ASSIGNMENT: Below are the records; output them exactly from the first line through the line with "Excellent ⭐⭐⭐⭐⭐ 115,000+", stopping there.

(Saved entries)
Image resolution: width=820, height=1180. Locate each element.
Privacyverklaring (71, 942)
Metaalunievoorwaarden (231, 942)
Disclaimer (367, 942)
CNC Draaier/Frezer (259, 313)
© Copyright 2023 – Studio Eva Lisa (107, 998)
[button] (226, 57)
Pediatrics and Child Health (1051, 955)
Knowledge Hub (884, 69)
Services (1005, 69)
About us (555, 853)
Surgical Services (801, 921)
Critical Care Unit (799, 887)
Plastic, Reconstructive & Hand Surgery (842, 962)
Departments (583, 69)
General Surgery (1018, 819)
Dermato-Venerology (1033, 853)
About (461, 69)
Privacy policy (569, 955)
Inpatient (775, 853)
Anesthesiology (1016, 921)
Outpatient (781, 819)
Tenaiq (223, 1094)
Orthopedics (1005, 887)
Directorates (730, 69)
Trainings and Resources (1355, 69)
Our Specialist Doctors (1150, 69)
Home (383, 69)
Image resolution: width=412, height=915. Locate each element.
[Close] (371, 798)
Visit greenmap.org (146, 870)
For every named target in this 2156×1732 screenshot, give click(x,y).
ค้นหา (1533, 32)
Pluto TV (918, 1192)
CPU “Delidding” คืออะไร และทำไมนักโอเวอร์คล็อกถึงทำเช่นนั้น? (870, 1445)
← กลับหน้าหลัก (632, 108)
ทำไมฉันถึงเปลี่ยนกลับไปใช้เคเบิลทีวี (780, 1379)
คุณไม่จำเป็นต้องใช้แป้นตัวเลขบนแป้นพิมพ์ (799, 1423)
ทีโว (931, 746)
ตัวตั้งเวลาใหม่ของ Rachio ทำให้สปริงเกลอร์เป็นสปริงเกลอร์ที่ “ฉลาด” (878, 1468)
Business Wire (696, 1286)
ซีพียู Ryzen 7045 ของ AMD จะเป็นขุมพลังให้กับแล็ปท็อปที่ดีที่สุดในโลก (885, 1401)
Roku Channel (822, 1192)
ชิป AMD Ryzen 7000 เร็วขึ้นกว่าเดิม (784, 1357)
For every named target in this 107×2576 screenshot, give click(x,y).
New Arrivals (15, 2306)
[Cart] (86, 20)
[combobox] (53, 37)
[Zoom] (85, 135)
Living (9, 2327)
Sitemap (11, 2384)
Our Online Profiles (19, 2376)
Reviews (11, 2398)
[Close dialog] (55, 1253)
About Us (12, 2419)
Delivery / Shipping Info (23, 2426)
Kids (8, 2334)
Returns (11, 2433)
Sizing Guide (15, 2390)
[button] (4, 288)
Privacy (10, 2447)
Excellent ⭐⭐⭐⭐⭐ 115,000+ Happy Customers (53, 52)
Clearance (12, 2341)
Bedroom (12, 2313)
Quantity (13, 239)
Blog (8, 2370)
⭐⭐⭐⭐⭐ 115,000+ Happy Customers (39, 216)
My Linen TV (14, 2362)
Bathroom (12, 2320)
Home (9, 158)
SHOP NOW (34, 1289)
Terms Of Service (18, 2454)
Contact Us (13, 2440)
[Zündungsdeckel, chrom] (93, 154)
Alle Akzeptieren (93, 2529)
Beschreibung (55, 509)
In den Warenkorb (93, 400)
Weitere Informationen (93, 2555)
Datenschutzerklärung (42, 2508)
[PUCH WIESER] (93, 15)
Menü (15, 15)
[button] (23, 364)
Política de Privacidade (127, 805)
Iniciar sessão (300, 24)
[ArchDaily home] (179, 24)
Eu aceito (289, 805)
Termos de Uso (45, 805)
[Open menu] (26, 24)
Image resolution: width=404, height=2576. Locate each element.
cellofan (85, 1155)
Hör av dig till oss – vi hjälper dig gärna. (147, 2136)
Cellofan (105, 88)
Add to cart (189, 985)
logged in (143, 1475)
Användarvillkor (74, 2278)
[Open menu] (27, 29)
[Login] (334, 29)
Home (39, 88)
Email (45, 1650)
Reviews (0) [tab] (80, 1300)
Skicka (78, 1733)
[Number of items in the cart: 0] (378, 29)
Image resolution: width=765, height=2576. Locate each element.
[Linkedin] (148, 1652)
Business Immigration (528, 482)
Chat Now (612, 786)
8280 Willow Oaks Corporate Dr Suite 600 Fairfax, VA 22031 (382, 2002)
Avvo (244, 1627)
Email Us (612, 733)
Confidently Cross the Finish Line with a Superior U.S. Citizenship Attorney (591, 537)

WRITTEN ANSWER:
Image resolution: width=820, height=1180. Locate each element.
Privacyverklaring (71, 942)
Metaalunievoorwaarden (231, 942)
Disclaimer (367, 942)
CNC Draaier/Frezer (259, 313)
© Copyright 2023 – Studio Eva Lisa (107, 998)
[button] (226, 57)
Pediatrics and Child Health (1051, 955)
Knowledge Hub (884, 69)
Services (1005, 69)
About us (555, 853)
Surgical Services (801, 921)
Critical Care Unit (799, 887)
Plastic, Reconstructive & Hand Surgery (842, 962)
Departments (583, 69)
General Surgery (1018, 819)
Dermato-Venerology (1033, 853)
About (461, 69)
Privacy policy (569, 955)
Inpatient (775, 853)
Anesthesiology (1016, 921)
Outpatient (781, 819)
Tenaiq (223, 1094)
Orthopedics (1005, 887)
Directorates (730, 69)
Trainings and Resources (1355, 69)
Our Specialist Doctors (1150, 69)
Home (383, 69)
Image resolution: width=412, height=915. Locate each element.
[Close] (371, 798)
Visit greenmap.org (146, 870)
For every named target in this 2156×1732 screenshot, give click(x,y).
ค้นหา (1533, 32)
Pluto TV (918, 1192)
CPU “Delidding” คืออะไร และทำไมนักโอเวอร์คล็อกถึงทำเช่นนั้น? (870, 1445)
← กลับหน้าหลัก (632, 108)
ทำไมฉันถึงเปลี่ยนกลับไปใช้เคเบิลทีวี (780, 1379)
คุณไม่จำเป็นต้องใช้แป้นตัวเลขบนแป้นพิมพ์ (799, 1423)
ทีโว (931, 746)
ตัวตั้งเวลาใหม่ของ Rachio ทำให้สปริงเกลอร์เป็นสปริงเกลอร์ที่ “ฉลาด” (878, 1468)
Business Wire (696, 1286)
ซีพียู Ryzen 7045 ของ AMD จะเป็นขุมพลังให้กับแล็ปท็อปที่ดีที่สุดในโลก (885, 1401)
Roku Channel (822, 1192)
ชิป AMD Ryzen 7000 เร็วขึ้นกว่าเดิม (784, 1357)
For every named target in this 107×2576 screenshot, give click(x,y).
New Arrivals (15, 2306)
[Cart] (86, 20)
[combobox] (53, 37)
[Zoom] (85, 135)
Living (9, 2327)
Sitemap (11, 2384)
Our Online Profiles (19, 2376)
Reviews (11, 2398)
[Close dialog] (55, 1253)
About Us (12, 2419)
Delivery / Shipping Info (23, 2426)
Kids (8, 2334)
Returns (11, 2433)
Sizing Guide (15, 2390)
[button] (4, 288)
Privacy (10, 2447)
Excellent ⭐⭐⭐⭐⭐ 115,000+ Happy Customers (53, 52)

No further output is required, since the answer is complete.